▶ [WHAT YOU ARE ASKED TO DO]
Among the entries that follow, the required portion opens with the line containing "Select the Text tool in left toolbar" and closes with the line containing "Given: Enable 'Add". Give that portion again exactly, and nothing else.

START DATA TO PROCESS

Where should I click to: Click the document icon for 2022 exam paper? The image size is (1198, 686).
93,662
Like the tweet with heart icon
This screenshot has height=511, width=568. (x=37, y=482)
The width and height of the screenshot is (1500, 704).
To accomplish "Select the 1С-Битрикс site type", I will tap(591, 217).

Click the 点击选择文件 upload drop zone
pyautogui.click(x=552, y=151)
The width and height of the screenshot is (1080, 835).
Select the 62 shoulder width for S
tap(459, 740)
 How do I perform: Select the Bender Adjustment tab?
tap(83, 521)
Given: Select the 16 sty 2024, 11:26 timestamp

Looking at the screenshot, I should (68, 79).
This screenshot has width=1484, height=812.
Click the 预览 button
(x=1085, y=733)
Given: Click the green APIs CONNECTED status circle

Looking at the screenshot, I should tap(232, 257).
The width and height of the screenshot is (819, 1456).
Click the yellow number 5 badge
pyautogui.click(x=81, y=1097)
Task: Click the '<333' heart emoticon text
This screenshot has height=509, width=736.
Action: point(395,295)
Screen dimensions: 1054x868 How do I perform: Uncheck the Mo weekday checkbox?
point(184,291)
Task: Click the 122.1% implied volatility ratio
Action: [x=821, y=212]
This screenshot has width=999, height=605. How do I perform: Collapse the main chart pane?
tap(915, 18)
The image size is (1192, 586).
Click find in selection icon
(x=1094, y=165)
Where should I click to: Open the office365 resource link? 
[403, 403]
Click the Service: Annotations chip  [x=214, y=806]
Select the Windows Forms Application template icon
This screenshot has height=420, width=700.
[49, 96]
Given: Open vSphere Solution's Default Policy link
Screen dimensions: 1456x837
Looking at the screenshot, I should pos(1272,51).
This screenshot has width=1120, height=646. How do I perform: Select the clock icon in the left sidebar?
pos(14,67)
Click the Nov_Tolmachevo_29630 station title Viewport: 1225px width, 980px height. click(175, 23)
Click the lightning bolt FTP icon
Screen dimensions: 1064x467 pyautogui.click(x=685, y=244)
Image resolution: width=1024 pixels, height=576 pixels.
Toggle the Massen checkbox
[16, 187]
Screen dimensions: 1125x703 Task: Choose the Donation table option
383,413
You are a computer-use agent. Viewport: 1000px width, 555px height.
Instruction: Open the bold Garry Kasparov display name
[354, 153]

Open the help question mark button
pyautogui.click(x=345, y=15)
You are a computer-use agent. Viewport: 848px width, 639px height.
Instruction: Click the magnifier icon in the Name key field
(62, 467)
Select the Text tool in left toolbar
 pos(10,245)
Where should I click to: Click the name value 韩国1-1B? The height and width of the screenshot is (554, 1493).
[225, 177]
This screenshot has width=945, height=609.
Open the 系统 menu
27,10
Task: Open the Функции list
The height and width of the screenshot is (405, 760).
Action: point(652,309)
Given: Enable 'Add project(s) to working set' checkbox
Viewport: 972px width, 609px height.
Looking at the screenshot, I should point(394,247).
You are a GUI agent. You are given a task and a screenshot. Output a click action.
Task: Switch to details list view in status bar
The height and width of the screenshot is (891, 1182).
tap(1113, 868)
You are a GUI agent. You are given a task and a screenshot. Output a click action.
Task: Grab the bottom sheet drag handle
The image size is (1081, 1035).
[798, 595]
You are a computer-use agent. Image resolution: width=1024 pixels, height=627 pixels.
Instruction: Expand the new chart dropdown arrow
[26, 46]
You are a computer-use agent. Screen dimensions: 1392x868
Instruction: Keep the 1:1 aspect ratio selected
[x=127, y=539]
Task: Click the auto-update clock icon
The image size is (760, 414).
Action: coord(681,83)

END DATA TO PROCESS

▶ [TASK RESPONSE]
Select the Text tool in left toolbar
 pos(10,245)
Where should I click to: Click the name value 韩国1-1B? The height and width of the screenshot is (554, 1493).
[225, 177]
This screenshot has width=945, height=609.
Open the 系统 menu
27,10
Task: Open the Функции list
The height and width of the screenshot is (405, 760).
Action: point(652,309)
Given: Enable 'Add project(s) to working set' checkbox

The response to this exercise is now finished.